Problem to work on: Could you set down exactly the lines in the records below between the line holding "Given: Click the" and the line holding "Task: Tap goalkeeper number 23 马维思 icon", inclusive?

---------- Records for the task ----------

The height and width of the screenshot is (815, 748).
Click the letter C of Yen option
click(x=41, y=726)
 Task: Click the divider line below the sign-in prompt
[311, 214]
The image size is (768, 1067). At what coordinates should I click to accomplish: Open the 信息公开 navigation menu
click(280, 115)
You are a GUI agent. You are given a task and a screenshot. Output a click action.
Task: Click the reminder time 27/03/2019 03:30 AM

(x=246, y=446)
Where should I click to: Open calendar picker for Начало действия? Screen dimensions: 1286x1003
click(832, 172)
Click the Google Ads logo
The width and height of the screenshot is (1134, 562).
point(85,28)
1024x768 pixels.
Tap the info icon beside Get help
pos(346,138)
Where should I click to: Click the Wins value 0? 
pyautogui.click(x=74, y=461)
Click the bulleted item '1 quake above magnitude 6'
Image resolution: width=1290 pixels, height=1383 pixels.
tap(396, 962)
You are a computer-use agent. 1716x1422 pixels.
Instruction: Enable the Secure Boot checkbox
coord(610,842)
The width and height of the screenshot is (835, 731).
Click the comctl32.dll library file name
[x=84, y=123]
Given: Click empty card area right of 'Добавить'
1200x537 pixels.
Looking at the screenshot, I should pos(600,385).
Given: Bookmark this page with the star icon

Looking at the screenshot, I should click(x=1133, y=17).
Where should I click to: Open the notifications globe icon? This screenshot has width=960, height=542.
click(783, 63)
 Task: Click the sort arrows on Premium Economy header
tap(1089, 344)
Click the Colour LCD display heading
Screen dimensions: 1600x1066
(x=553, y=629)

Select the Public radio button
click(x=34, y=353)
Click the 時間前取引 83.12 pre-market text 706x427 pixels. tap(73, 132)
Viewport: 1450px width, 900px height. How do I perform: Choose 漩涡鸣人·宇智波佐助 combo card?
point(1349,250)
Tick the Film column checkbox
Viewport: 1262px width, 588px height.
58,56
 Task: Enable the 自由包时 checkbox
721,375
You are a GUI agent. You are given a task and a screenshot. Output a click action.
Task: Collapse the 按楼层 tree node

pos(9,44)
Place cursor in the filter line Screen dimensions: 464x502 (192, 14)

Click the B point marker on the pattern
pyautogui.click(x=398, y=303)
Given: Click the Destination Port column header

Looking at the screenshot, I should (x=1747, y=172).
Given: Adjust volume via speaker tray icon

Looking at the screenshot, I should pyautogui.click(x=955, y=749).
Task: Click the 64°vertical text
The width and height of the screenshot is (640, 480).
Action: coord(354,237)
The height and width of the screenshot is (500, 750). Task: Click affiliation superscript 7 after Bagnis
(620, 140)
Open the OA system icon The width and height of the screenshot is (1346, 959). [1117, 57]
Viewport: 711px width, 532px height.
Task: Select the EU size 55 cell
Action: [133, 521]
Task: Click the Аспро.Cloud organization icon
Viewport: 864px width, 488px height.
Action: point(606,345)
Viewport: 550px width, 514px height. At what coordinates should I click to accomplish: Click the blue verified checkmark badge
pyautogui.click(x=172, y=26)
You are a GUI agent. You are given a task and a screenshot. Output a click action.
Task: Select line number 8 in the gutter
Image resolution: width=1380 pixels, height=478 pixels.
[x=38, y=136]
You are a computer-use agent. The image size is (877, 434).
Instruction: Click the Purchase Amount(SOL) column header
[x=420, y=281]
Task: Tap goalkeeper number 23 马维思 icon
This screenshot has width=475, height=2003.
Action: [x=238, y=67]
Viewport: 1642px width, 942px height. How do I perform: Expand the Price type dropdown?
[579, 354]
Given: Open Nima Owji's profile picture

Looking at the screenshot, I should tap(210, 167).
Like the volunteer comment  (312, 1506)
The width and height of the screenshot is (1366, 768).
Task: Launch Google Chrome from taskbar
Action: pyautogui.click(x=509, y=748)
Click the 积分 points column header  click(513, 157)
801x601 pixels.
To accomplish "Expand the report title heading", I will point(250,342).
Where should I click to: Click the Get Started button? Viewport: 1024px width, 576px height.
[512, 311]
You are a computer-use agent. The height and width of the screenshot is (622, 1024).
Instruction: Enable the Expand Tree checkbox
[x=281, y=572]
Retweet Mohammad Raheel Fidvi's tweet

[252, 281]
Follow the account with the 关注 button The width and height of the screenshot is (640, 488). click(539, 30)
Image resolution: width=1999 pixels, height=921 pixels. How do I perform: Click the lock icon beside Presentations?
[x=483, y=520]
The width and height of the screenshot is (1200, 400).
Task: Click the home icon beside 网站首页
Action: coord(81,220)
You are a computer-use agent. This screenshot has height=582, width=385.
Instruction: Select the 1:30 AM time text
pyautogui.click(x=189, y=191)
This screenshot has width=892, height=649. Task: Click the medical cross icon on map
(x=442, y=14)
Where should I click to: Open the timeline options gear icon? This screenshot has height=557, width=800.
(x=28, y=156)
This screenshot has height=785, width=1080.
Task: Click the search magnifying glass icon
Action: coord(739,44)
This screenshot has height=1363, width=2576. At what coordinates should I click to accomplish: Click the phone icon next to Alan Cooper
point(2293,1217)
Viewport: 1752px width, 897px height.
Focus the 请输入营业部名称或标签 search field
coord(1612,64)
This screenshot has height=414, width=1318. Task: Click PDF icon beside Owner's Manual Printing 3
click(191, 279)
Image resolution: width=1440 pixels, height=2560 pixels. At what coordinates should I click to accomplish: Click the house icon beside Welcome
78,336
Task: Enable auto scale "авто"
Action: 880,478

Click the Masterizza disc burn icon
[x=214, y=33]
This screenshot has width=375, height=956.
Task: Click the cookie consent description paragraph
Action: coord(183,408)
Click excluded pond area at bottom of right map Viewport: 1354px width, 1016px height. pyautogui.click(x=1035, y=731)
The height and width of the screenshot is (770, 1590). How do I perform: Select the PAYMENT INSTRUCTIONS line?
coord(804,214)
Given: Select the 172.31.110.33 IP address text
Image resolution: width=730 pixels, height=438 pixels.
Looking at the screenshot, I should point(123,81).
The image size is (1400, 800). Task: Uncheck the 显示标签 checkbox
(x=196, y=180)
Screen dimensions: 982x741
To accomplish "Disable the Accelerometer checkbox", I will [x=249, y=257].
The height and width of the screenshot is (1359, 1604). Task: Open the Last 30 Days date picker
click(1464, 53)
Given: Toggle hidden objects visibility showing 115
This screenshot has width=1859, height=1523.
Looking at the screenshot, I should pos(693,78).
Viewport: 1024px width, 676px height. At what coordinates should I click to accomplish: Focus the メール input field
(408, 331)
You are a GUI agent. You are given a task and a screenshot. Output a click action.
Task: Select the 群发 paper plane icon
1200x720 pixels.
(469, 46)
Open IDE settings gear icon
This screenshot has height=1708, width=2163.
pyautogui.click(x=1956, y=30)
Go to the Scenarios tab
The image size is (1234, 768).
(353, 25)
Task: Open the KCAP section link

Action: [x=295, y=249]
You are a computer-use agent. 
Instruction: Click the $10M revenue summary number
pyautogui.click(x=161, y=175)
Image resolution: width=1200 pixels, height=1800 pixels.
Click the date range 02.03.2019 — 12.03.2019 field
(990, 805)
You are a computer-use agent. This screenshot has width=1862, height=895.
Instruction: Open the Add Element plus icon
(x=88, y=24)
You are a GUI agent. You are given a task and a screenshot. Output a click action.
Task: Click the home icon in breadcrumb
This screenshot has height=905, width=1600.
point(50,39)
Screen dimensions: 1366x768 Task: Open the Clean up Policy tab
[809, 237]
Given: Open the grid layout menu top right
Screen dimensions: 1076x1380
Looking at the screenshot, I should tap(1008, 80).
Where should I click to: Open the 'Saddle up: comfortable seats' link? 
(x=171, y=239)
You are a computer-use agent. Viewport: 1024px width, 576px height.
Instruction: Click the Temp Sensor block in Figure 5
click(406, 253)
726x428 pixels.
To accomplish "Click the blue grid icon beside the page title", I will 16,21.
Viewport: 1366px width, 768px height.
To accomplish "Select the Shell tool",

----------

Answer to the problem:
Given: Click the Destination Port column header

Looking at the screenshot, I should (x=1747, y=172).
Given: Adjust volume via speaker tray icon

Looking at the screenshot, I should pyautogui.click(x=955, y=749).
Task: Click the 64°vertical text
The width and height of the screenshot is (640, 480).
Action: coord(354,237)
The height and width of the screenshot is (500, 750). Task: Click affiliation superscript 7 after Bagnis
(620, 140)
Open the OA system icon The width and height of the screenshot is (1346, 959). [1117, 57]
Viewport: 711px width, 532px height.
Task: Select the EU size 55 cell
Action: [133, 521]
Task: Click the Аспро.Cloud organization icon
Viewport: 864px width, 488px height.
Action: point(606,345)
Viewport: 550px width, 514px height. At what coordinates should I click to accomplish: Click the blue verified checkmark badge
pyautogui.click(x=172, y=26)
You are a GUI agent. You are given a task and a screenshot. Output a click action.
Task: Select line number 8 in the gutter
Image resolution: width=1380 pixels, height=478 pixels.
[x=38, y=136]
You are a computer-use agent. The image size is (877, 434).
Instruction: Click the Purchase Amount(SOL) column header
[x=420, y=281]
Task: Tap goalkeeper number 23 马维思 icon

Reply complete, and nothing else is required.